Neither the monetary terms nor any agreement about changing the surcharge policy was made public. POWDR admitted no wrongdoing as part of the deal.6Teton Gravity Research. POWDR Settles Surcharge Lawsuit at Copper Mountain One industry outlet noted it would be “unlikely” that POWDR would leave the surcharge policy in place after the settlement, though the confidential terms leave that an open question.7SnowBrains. Copper Mountain Settles Class Action Lawsuit Over Resort Surcharge

Colorado’s Evolving Rules on Hidden Fees

The Copper Mountain lawsuit landed at a moment when Colorado was actively cracking down on the kind of pricing practice at the center of the complaint. House Bill 25-1090, signed into law and effective January 1, 2026, directly targets so-called “drip pricing,” where a business advertises a lower price and then adds mandatory fees at checkout. Under the new law, businesses must display a single total price that includes all mandatory fees before a customer agrees to a purchase.
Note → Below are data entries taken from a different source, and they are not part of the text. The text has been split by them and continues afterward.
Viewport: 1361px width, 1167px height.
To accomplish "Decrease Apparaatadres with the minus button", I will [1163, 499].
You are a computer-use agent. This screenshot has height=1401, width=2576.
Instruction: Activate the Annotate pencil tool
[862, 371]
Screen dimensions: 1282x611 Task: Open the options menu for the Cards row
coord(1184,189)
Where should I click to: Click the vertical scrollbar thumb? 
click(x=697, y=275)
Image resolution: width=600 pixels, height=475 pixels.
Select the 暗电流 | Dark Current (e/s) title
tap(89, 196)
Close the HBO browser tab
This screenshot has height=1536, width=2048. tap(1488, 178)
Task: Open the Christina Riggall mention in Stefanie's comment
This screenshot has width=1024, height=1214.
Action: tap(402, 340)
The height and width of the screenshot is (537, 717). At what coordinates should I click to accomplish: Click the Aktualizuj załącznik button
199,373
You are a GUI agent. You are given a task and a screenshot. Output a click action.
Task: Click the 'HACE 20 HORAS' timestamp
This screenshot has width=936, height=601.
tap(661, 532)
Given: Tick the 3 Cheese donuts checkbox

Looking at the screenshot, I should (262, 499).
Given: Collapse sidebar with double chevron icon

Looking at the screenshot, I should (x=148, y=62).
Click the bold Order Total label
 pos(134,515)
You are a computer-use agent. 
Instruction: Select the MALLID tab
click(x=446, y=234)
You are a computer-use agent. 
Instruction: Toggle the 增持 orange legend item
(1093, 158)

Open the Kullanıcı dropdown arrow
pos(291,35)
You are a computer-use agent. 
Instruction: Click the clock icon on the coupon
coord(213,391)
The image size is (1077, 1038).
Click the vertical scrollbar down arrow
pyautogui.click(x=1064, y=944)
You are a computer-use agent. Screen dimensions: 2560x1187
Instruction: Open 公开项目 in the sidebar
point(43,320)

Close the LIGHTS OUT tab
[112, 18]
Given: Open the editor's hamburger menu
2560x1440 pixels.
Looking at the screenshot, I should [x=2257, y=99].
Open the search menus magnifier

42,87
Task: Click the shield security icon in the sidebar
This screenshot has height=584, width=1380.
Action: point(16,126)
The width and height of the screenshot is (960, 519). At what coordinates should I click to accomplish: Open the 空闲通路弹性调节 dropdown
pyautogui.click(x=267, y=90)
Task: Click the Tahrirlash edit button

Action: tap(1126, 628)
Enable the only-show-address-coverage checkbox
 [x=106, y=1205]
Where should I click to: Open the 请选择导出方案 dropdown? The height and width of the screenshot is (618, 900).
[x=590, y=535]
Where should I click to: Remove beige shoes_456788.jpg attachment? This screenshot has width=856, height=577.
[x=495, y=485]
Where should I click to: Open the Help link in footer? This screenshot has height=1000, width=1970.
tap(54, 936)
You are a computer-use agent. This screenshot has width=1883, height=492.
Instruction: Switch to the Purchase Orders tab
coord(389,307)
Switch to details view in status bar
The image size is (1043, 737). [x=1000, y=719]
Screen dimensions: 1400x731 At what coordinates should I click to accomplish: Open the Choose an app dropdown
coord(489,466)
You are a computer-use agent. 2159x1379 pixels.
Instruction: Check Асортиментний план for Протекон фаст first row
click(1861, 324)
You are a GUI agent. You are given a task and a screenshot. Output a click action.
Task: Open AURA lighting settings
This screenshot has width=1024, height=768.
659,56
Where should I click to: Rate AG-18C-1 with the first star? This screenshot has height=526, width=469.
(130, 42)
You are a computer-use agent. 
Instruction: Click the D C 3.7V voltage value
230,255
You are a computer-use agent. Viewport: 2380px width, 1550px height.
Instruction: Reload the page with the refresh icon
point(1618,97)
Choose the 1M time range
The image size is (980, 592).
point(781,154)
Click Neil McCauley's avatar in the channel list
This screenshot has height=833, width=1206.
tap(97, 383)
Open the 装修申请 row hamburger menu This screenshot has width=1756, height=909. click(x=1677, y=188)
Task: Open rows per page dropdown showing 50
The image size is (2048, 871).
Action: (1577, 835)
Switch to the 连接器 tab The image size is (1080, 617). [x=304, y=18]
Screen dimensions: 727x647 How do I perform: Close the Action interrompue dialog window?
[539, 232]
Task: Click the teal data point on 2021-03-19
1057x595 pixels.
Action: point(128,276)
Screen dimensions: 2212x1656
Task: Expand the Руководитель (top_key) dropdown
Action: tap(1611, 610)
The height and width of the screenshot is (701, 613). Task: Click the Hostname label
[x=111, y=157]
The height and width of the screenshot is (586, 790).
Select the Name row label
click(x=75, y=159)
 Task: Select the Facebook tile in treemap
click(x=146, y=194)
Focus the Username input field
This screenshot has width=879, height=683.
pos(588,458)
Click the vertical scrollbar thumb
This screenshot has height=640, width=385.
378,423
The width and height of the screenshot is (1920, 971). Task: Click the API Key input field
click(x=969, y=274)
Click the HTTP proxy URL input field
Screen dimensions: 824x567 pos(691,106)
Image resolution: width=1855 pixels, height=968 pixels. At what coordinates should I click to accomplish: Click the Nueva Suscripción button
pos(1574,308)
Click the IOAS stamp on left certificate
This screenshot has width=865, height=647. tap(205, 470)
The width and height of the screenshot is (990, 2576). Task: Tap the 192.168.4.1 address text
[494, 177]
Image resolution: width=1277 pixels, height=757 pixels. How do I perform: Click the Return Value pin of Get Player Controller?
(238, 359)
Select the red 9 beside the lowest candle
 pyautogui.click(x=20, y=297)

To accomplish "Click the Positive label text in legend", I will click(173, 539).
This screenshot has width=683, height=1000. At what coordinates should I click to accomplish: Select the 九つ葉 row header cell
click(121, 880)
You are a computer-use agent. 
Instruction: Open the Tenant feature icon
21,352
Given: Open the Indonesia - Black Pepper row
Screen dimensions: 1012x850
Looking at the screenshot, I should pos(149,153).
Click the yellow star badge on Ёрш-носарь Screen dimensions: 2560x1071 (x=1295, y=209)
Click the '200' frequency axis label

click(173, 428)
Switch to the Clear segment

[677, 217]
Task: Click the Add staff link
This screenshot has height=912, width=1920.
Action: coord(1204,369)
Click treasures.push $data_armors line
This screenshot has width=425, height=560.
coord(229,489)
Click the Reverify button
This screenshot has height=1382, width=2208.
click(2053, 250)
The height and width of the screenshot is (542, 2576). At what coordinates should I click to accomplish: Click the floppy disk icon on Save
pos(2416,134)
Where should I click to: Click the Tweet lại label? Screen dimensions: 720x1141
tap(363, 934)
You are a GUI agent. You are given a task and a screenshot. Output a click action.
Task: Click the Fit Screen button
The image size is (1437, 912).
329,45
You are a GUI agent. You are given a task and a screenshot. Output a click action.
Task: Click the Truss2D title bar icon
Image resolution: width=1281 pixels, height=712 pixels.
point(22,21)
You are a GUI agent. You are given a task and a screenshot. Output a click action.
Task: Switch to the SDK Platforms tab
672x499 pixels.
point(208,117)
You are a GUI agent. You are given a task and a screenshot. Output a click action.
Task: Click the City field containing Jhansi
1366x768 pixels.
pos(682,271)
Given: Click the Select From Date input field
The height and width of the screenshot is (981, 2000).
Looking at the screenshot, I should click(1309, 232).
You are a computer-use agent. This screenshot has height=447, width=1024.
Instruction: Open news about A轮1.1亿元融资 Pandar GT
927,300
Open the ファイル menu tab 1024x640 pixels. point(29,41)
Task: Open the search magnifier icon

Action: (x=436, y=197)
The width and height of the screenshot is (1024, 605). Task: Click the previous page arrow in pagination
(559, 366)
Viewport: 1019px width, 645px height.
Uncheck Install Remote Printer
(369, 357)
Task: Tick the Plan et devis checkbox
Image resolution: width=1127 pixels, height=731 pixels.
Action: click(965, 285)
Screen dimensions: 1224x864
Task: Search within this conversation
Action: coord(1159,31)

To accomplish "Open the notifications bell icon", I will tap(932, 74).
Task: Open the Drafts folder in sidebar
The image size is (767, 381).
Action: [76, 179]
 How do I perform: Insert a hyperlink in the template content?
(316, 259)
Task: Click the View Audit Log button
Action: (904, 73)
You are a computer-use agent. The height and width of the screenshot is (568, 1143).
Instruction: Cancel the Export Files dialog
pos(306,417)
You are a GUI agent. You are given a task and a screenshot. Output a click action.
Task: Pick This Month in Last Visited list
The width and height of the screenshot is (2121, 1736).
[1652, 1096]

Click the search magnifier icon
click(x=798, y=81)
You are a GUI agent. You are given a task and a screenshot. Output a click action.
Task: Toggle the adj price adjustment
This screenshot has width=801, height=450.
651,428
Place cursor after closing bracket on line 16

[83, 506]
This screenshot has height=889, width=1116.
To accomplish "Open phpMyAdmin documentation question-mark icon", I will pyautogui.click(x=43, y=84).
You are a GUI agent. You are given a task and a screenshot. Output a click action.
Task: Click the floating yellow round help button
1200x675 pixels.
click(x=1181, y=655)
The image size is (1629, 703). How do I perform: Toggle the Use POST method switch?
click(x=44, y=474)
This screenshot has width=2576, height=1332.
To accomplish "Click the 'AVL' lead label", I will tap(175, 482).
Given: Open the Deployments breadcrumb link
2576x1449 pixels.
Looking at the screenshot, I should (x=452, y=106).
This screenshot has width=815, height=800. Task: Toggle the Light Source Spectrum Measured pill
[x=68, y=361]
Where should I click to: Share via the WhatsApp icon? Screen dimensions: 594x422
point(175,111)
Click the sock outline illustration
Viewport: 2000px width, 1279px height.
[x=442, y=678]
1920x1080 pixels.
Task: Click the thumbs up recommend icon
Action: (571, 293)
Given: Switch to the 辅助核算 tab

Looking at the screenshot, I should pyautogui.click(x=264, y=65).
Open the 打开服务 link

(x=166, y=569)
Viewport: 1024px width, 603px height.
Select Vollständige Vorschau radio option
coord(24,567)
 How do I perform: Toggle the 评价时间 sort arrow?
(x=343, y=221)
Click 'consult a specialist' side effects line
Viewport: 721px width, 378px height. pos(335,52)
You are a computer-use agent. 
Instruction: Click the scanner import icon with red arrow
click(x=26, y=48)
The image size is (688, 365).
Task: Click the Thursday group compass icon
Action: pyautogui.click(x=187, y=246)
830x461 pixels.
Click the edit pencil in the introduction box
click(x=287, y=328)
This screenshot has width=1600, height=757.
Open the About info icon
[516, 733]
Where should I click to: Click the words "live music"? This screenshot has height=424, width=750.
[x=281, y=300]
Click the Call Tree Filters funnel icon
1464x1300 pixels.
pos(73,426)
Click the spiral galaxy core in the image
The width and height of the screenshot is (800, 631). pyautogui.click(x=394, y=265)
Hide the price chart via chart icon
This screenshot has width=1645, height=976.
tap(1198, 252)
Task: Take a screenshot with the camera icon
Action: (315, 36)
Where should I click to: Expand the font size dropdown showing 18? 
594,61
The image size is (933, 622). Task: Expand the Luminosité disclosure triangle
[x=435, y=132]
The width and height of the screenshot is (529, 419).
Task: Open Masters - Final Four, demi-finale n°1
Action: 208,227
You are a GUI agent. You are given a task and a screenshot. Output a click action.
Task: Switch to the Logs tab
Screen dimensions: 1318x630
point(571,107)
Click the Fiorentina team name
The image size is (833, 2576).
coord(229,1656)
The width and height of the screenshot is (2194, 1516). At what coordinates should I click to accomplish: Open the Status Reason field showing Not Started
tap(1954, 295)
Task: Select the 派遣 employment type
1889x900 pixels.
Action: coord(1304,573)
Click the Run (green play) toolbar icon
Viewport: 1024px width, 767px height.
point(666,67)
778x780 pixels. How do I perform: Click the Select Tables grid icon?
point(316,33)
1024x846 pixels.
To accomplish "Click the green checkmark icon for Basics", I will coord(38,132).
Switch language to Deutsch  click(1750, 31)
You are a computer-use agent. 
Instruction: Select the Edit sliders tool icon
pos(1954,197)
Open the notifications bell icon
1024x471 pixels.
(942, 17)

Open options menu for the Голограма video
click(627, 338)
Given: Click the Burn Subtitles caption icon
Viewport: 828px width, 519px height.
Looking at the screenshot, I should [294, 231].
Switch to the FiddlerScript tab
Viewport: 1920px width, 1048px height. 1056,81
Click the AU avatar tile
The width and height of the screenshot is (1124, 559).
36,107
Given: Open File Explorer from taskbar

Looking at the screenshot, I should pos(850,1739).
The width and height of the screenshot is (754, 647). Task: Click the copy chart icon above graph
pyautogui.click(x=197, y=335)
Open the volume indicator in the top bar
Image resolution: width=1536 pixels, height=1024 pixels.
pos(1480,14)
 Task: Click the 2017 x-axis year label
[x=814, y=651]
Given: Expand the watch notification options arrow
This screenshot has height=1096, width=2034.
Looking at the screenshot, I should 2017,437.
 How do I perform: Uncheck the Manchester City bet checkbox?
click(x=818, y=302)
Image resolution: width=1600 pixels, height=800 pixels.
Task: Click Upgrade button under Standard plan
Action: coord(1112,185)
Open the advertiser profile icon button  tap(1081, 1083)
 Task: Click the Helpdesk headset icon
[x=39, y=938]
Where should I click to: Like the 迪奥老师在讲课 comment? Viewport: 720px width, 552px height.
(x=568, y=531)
Restaurants specifically must disclose any mandatory service charges and explain how the revenue is distributed between staff and management.8Colorado Sun. Junk Fees, Colorado Consumer Protection, Tickets, Rents, Prices

Violations of the new law are classified as deceptive trade practices under the same Colorado Consumer Protection Act that Chaney’s lawsuit invoked. Businesses that fail to comply can be required to refund all improperly charged fees, and a refusal to do so triggers an 18% annual interest penalty that compounds until payment is made. Consumers can bring private lawsuits without providing pre-suit notice to the offending business.8Colorado Sun. Junk Fees, Colorado Consumer Protection, Tickets, Rents, Prices

Had the Copper Mountain surcharge practice continued unchanged into 2026, it would have run squarely into these new requirements. The timing of the settlement, just weeks before the stricter law took effect, means the lawsuit’s practical impact may have been overtaken by the legislative shift regardless of what the confidential terms required.